Avlimil Lawsuit: Eligibility and How to File a Claim

Avlimil is a dietary supplement marketed primarily to women. It became the subject of consumer litigation focusing on claims of false advertising and deceptive sales practices. The legal action centered on the lack of scientific support for the product’s purported health benefits and involved federal and state consumer protection agencies.

Background of the Avlimil Litigation

The litigation against Avlimil marketers focused on allegations of misrepresentation. The product was advertised as a treatment for female sexual dysfunction and enhancement, with marketers claiming its effectiveness was supported by a clinical study.

The core allegation was the lack of competent scientific evidence supporting the product’s effectiveness. Investigators found that the Avlimil sold to consumers had substantially different ingredients than the product used in the cited clinical study. The litigation also addressed an auto-shipment sales model known as a “negative option feature.” Consumers were automatically enrolled and billed for recurring shipments after accepting a “free” sample, often without informed consent.

Identifying the Parties Involved

The primary defendants were Steve Warshak and his related companies, including Vianda, LLC, which manufactured and marketed Avlimil and other dietary supplements. The legal action was a coordinated series of enforcement actions, not a single consumer class action.

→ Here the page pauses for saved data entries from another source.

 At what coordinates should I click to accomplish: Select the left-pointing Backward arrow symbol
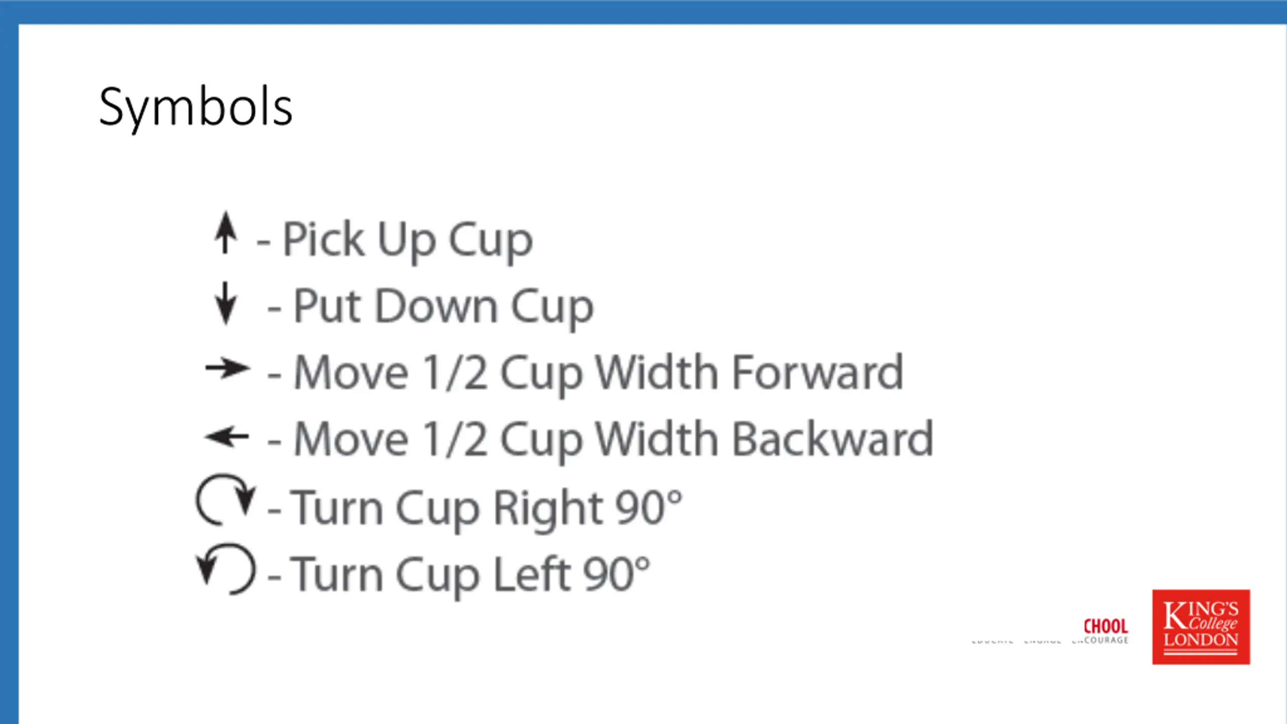pos(227,436)
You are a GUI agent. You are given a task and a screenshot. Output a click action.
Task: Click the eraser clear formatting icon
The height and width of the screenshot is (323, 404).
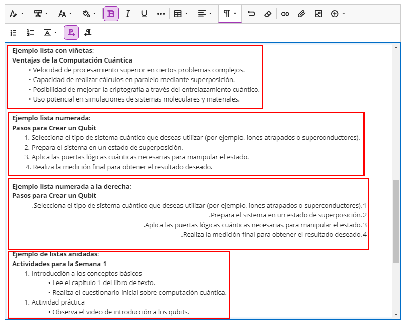(267, 14)
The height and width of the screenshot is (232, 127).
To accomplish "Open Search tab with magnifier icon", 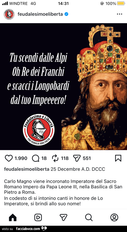I will [x=89, y=217].
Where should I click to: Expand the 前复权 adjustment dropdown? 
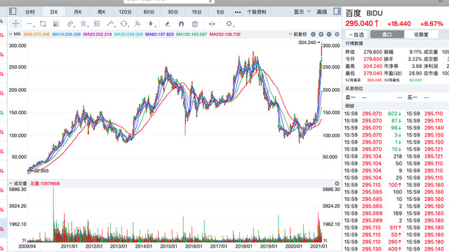click(297, 34)
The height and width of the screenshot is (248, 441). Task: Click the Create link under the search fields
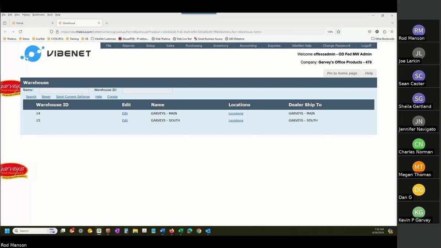pos(112,96)
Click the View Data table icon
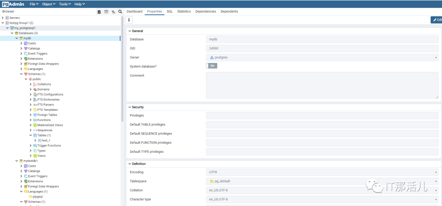Screen dimensions: 442x206 pyautogui.click(x=106, y=12)
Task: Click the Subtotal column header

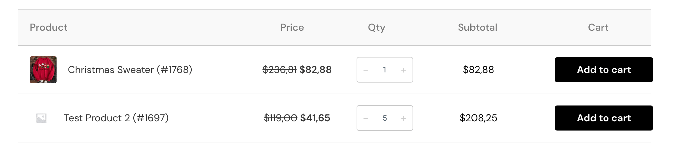Action: pos(477,27)
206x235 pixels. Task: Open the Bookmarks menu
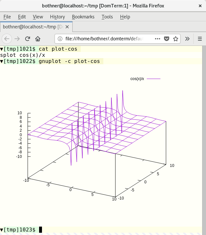(x=83, y=17)
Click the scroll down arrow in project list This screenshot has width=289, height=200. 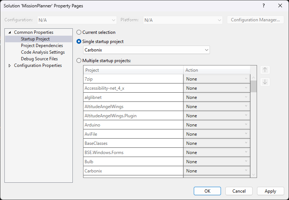coord(254,175)
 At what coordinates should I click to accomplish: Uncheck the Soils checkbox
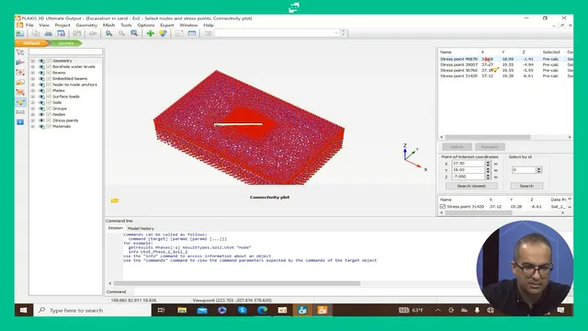pyautogui.click(x=49, y=102)
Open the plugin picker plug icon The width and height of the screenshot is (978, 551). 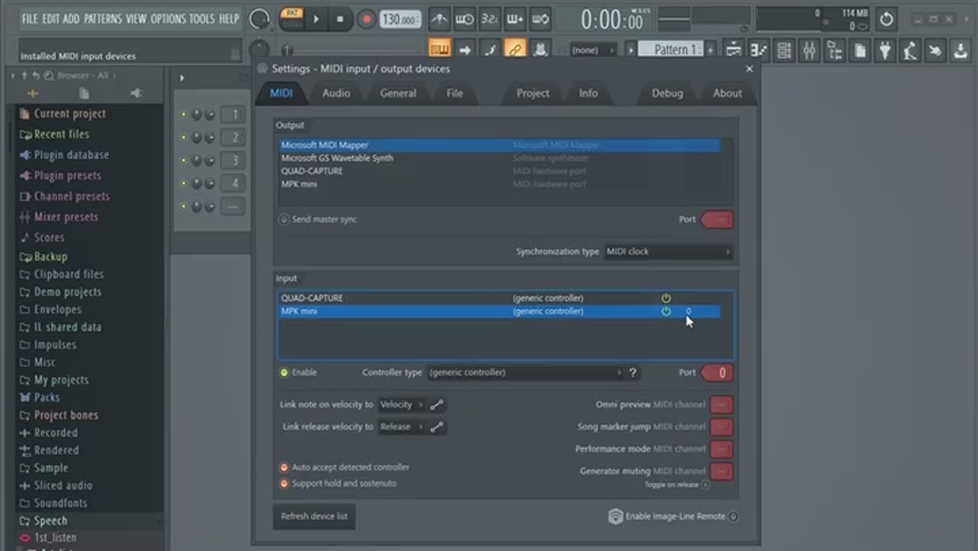point(885,50)
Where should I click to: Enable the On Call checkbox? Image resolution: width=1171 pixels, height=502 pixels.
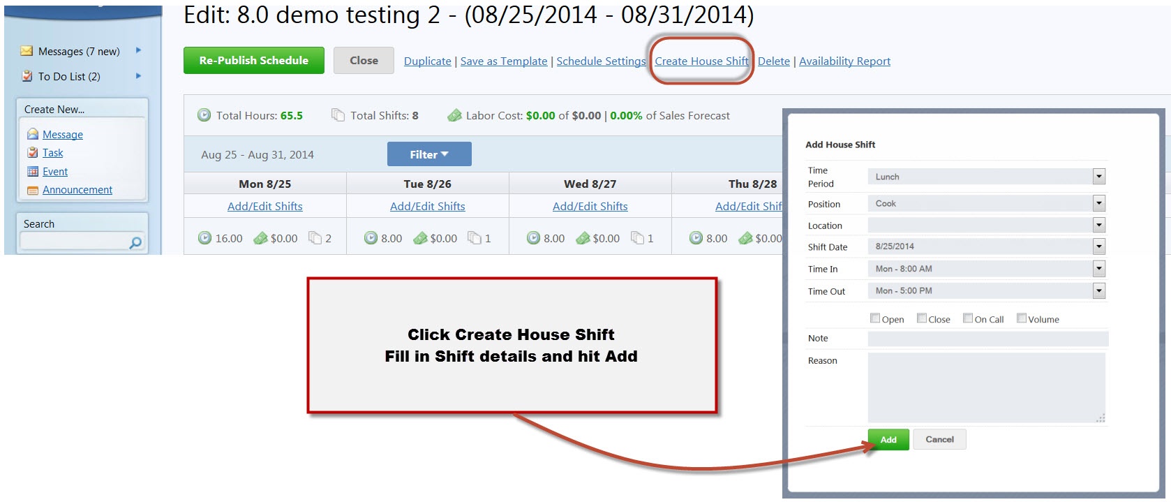[968, 318]
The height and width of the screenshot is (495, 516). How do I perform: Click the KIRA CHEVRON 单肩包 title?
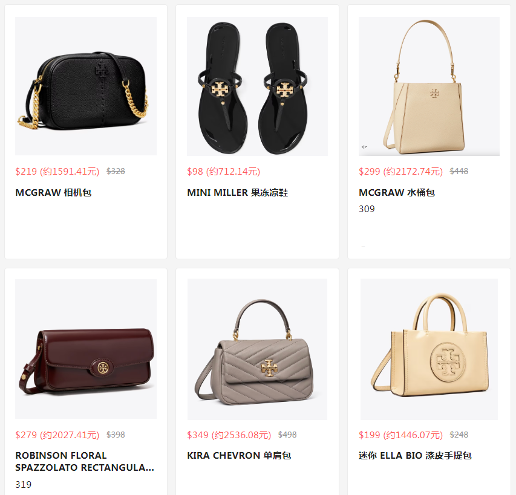[239, 455]
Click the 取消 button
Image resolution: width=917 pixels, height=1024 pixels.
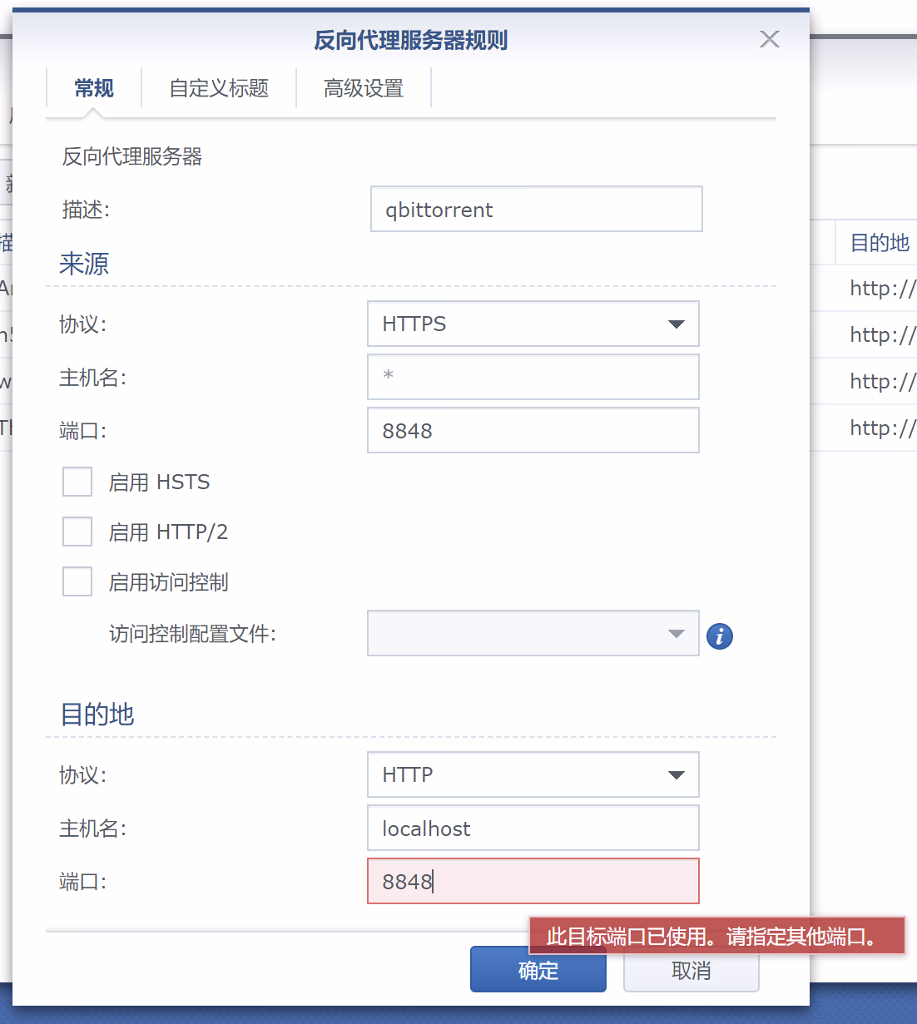point(691,971)
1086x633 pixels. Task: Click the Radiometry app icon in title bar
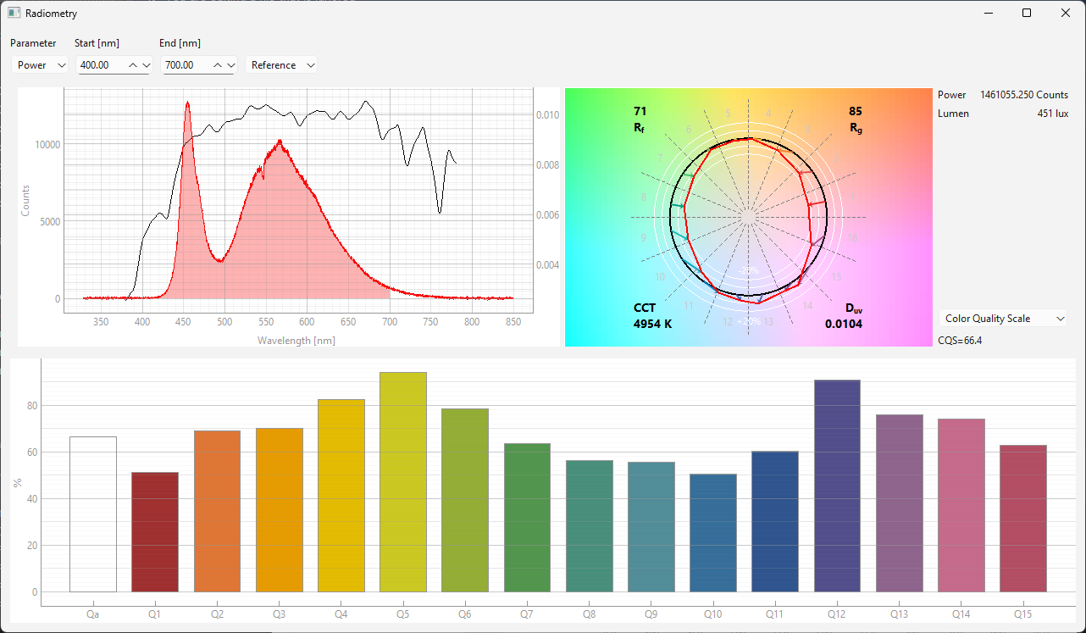tap(14, 13)
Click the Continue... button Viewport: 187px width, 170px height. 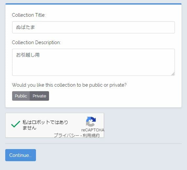click(x=21, y=155)
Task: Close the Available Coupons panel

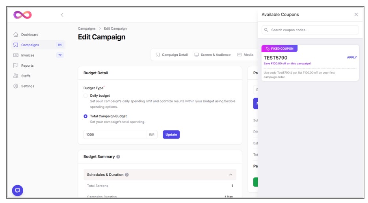Action: 356,15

The plaintiffs included the Federal Trade Commission (FTC) and a coalition of state Attorneys General representing numerous jurisdictions. These governmental bodies acted on behalf of consumers who purchased Avlimil and related products and had been subjected to the deceptive marketing and billing practices.

Understanding the Legal Claims and Case Status

The lawsuits were founded on legal theories including consumer fraud, deceptive trade practices, and false advertising. The FTC filed a complaint in the U.S. District Court for the Southern District of Ohio, asserting violations of the FTC Act due to unsubstantiated efficacy claims. State Attorneys General pursued parallel actions alleging violations of state consumer protection laws.

The litigation culminated in a multi-state settlement resolving claims of deceptive advertising and unfair business practices. The defendants were required to pay $2.5 million to the states to cover investigation and litigation costs. The settlement mandated that the companies cease making health claims that lacked competent and reliable scientific evidence.

The settlement also included a provision requiring an additional $2.5 million civil penalty if the companies failed to comply with the injunctive relief. The companies also had to provide restitution to consumers who had filed unresolved complaints with the Attorney Generals’ offices or the Better Business Bureau. Furthermore, strict disclosure requirements were imposed for any future “negative option” sales programs.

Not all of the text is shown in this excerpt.